Robust Table Structure Recognition with Dynamic Queries Enhanced
Detection Transformer
- URL: http://arxiv.org/abs/2303.11615v2
- Date: Wed, 12 Jul 2023 09:05:17 GMT
- Title: Robust Table Structure Recognition with Dynamic Queries Enhanced
Detection Transformer
- Authors: Jiawei Wang, Weihong Lin, Chixiang Ma, Mingze Li, Zheng Sun, Lei Sun,
Qiang Huo
- Abstract summary: We present a new table structure recognition approach, called TSRFormer, to robustly recognize the structures of complex tables with geometrical distortions from various table images.
With these new techniques, our TSRFormer achieves state-of-the-art performance on several benchmark datasets, including SciTSR, PubTabNet, WTW and FinTabNet.

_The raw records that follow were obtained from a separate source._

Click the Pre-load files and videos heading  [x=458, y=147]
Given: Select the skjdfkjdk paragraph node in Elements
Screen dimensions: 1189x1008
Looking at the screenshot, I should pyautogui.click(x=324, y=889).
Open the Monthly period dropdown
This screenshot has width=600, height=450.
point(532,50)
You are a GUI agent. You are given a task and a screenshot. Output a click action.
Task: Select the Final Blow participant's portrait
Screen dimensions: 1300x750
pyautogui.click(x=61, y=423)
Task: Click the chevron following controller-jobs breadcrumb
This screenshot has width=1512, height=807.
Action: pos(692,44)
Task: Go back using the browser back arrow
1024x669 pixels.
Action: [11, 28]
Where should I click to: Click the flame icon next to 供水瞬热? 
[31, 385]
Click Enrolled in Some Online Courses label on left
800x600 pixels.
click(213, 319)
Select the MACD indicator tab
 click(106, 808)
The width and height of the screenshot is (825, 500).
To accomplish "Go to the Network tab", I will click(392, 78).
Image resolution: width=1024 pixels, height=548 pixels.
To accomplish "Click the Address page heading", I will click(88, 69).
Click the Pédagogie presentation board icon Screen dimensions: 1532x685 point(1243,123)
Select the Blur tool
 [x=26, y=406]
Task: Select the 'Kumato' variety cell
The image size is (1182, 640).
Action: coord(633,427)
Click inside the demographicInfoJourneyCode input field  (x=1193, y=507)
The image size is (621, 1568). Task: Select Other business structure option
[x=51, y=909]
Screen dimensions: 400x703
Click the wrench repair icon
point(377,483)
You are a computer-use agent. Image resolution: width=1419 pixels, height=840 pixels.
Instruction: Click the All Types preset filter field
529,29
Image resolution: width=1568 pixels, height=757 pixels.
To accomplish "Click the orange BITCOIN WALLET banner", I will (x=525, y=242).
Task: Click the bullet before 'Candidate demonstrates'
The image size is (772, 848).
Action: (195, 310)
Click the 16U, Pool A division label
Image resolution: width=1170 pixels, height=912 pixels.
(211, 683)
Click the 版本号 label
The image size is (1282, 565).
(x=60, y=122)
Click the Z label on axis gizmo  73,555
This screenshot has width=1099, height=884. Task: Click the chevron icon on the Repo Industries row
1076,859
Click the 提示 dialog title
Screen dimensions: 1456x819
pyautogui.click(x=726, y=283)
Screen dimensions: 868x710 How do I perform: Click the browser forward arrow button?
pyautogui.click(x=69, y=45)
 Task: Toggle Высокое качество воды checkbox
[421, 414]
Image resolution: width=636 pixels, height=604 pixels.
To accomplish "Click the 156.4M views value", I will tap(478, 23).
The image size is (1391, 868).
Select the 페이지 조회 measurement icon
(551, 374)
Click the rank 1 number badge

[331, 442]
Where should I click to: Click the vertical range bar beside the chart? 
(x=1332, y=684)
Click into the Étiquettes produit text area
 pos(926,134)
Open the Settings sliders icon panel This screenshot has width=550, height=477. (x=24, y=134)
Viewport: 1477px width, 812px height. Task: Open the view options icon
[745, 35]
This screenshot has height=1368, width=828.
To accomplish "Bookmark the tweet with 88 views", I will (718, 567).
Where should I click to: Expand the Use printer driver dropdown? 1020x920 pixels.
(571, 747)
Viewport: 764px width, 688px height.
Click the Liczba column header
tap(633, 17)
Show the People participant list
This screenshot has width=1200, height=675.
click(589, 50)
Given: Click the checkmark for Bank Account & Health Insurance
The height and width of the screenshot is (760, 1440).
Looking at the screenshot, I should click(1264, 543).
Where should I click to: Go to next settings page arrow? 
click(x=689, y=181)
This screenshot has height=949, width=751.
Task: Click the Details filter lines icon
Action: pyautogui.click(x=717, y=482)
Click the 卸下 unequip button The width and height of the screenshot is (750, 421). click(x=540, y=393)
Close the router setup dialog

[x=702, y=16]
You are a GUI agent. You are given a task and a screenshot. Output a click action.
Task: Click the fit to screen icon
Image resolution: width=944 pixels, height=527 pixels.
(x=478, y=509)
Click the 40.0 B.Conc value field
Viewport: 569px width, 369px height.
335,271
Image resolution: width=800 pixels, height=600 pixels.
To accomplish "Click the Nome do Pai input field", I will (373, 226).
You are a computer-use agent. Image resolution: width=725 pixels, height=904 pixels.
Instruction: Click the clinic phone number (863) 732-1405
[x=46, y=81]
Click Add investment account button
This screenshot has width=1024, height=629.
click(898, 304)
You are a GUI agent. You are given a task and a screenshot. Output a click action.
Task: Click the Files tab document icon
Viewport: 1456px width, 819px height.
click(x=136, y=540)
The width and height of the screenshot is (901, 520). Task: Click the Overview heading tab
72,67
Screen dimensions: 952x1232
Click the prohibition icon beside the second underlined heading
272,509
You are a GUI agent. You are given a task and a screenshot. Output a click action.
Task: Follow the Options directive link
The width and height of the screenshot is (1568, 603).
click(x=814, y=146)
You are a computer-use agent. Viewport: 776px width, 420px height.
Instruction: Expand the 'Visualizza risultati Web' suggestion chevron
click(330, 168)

- Score: 15.708108572696062
- License: http://arxiv.org/licenses/nonexclusive-distrib/1.0/
- Abstract: We present a new table structure recognition (TSR) approach, called
TSRFormer, to robustly recognizing the structures of complex tables with
geometrical distortions from various table images. Unlike previous methods, we
formulate table separation line prediction as a line regression problem instead
of an image segmentation problem and propose a new two-stage dynamic queries
enhanced DETR based separation line regression approach, named DQ-DETR, to
predict separation lines from table images directly. Compared to Vallina DETR,
we propose three improvements in DQ-DETR to make the two-stage DETR framework
work efficiently and effectively for the separation line prediction task: 1) A
new query design, named Dynamic Query, to decouple single line query into
separable point queries which could intuitively improve the localization
accuracy for regression tasks; 2) A dynamic queries based progressive line
regression approach to progressively regressing points on the line which
further enhances localization accuracy for distorted tables; 3) A
prior-enhanced matching strategy to solve the slow convergence issue of DETR.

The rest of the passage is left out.